[START OF EXTRACT TO READ]

LINUX CONSOLE MODE SOFTWARE

(Version 6 beta now available!)

We provide a console mode version of the client. There are no fancy graphics -- it simply sits in the background running at lowest priority and making use of the CPU cycles not being used by other processes. The latest Linux version can be found at http://folding.stanford.edu/Download

To launch: To use this program, make sure that you can execute it (chmod +x fah6.exe) and then run it ./fah6.exe

If you were previously using a Linux SMP client, the v6 client provides integrated SMP capabilities. Run with the command-line argument -smp for multi-processor operation/


Seems we got a bit of a misunderstanding about EXE's. They are Windows Executables! Fine, if they wanted to they could have set the extension of the executables to .exe if they wanted, thats fine with me (well maybe not completely)... although it is customary to leave no extension on a Linux executable. It is mainly the fact that they said "exe" in the directions but the file is not labeled that way... Still funny. Just thought I'd point that out. Found at: http://folding.stanford.edu/English/LinConsoleInstallSMP

zmjjmz
August 12th, 2008, 05:36 AM
Actually, EXE is just a way of archiving a bunch of binaries and making it executable.

[END OF EXTRACT TO READ]

■ **EXERCISE**
How would you put the sentence "We provide a console mode version of the client." from the Linux console software text into Spanish? These items were drawn from a separate source.

[START OF RECORDS]

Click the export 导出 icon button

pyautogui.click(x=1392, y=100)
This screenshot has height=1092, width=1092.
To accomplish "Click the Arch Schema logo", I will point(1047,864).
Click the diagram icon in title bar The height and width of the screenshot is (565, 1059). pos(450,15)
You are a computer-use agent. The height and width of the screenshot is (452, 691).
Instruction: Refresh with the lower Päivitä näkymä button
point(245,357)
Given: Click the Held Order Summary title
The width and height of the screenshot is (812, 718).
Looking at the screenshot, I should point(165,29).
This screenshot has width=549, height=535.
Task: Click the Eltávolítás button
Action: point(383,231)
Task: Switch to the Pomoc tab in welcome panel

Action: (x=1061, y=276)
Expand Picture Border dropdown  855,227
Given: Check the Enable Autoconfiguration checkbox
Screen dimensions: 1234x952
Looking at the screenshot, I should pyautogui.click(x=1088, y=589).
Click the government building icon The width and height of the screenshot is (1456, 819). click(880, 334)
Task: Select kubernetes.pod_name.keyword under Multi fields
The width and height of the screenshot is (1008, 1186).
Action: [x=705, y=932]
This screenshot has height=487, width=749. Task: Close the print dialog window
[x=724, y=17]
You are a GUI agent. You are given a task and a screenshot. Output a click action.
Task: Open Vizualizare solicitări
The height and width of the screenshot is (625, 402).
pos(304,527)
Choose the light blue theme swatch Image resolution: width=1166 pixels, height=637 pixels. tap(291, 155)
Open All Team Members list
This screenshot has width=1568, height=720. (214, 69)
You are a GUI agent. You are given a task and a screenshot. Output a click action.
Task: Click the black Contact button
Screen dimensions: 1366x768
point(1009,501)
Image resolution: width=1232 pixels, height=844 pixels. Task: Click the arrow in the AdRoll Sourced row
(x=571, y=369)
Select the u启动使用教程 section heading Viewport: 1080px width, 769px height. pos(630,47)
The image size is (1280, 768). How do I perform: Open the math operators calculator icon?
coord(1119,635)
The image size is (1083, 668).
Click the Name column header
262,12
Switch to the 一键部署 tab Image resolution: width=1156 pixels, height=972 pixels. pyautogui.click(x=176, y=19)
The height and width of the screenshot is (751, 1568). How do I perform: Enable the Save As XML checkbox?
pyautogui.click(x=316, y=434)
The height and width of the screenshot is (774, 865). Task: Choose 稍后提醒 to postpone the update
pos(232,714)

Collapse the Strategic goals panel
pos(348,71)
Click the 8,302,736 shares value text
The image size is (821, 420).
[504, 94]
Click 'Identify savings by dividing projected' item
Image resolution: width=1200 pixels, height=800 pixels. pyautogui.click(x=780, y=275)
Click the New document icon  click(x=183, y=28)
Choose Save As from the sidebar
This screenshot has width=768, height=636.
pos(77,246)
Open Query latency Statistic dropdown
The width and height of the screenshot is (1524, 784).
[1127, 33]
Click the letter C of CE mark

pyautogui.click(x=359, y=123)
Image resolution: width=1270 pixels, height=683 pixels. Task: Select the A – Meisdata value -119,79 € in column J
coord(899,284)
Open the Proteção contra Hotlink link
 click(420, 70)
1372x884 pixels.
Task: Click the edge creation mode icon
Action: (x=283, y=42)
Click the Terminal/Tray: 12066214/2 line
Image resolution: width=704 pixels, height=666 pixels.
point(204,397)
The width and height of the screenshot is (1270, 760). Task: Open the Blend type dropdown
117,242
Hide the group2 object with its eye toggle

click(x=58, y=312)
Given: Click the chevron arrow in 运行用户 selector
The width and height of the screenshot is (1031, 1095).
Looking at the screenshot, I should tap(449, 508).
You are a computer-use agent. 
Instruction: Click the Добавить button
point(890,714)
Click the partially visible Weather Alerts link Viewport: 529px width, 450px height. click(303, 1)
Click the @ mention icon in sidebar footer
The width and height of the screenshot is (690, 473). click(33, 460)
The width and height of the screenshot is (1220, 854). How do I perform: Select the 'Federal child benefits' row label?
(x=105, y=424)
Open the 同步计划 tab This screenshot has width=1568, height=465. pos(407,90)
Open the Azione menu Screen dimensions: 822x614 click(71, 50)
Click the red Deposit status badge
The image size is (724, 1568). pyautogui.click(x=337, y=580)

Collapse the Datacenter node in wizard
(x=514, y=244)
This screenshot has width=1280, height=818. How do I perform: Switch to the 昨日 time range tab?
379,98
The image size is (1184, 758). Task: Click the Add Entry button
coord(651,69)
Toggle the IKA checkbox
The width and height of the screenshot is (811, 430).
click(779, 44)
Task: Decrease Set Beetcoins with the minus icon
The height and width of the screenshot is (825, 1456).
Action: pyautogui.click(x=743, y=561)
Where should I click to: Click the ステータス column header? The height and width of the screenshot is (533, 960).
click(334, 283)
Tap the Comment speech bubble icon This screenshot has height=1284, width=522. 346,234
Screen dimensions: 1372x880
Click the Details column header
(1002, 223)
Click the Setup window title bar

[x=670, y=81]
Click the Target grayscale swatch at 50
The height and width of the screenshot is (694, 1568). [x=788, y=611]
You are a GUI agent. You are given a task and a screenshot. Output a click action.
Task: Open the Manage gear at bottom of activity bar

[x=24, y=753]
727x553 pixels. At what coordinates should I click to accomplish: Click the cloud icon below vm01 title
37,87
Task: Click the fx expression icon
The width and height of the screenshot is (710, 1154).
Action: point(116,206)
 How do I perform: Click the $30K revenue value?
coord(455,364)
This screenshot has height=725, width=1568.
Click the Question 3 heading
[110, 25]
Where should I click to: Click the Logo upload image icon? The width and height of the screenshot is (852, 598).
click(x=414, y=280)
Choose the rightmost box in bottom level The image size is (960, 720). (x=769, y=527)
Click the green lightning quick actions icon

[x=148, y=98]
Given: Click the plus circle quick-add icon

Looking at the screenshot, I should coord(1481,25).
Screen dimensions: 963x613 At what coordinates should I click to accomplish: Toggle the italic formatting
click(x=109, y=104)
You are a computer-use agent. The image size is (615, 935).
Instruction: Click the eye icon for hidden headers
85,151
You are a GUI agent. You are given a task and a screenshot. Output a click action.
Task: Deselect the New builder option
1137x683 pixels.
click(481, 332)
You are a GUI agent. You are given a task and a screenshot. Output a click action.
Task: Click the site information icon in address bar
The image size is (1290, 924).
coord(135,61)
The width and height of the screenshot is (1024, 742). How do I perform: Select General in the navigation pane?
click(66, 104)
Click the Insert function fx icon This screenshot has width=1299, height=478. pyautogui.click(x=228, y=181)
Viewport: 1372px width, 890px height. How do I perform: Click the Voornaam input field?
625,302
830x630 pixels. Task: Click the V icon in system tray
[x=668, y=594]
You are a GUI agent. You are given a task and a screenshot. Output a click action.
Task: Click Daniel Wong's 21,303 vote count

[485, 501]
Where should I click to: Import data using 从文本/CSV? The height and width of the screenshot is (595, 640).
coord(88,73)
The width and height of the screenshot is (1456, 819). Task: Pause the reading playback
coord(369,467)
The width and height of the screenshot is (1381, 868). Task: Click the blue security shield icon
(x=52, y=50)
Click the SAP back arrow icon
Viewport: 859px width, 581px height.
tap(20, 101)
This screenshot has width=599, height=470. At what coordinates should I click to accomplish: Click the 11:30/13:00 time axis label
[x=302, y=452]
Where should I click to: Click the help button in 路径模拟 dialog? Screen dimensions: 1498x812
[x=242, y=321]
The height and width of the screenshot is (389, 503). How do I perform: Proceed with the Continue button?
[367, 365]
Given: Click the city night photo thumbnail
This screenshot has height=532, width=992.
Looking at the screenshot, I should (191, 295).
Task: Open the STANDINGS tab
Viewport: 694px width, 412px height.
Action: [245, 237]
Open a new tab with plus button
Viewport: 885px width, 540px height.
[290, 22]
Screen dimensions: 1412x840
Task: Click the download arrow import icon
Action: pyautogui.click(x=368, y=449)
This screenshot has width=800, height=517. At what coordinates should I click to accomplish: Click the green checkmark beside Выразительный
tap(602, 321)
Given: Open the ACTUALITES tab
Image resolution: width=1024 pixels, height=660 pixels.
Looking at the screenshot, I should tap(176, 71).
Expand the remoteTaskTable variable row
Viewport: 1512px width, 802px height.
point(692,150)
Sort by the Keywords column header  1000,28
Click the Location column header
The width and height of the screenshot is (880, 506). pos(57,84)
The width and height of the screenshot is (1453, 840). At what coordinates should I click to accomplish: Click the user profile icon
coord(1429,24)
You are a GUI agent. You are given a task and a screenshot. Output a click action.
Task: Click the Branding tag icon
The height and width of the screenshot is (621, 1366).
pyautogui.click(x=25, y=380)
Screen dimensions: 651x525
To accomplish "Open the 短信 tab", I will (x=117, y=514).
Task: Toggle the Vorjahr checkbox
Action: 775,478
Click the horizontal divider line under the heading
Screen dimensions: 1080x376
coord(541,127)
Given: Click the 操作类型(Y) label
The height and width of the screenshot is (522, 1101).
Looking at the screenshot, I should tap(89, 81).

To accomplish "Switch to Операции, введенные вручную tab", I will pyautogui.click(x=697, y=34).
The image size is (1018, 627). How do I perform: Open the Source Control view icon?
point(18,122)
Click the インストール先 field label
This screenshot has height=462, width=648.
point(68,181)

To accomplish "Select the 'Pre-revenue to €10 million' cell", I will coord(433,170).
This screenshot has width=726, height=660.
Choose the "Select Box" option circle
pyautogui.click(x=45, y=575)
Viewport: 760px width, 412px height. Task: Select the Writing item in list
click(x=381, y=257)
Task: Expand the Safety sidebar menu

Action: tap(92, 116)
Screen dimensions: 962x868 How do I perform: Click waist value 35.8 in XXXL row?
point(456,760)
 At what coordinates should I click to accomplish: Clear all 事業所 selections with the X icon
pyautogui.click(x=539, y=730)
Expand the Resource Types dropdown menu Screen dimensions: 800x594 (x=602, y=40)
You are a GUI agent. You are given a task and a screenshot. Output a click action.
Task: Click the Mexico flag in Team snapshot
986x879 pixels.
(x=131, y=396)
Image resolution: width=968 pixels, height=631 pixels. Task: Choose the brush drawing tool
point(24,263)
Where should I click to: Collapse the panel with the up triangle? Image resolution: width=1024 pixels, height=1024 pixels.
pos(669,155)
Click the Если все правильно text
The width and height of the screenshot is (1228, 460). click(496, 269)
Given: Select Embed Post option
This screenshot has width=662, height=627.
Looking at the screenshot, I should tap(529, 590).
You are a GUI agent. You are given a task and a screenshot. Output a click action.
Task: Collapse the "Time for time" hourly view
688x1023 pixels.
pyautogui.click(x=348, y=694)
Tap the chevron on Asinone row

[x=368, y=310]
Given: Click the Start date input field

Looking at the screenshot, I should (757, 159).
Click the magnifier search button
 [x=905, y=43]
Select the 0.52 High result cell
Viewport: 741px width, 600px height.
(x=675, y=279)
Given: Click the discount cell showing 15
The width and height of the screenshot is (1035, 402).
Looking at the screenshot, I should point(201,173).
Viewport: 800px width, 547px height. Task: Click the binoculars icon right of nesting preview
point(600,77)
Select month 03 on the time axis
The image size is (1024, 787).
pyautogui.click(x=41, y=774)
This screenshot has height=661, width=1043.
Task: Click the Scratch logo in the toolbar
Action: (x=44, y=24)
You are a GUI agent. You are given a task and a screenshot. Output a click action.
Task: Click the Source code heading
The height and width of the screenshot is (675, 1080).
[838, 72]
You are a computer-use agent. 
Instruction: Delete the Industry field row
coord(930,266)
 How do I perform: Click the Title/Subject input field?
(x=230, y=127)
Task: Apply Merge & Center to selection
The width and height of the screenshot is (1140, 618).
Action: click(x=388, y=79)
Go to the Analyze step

[END OF RECORDS]

■ **RESULT FOR THIS EXERCISE**
Ofrecemos una versión del cliente en modo consola.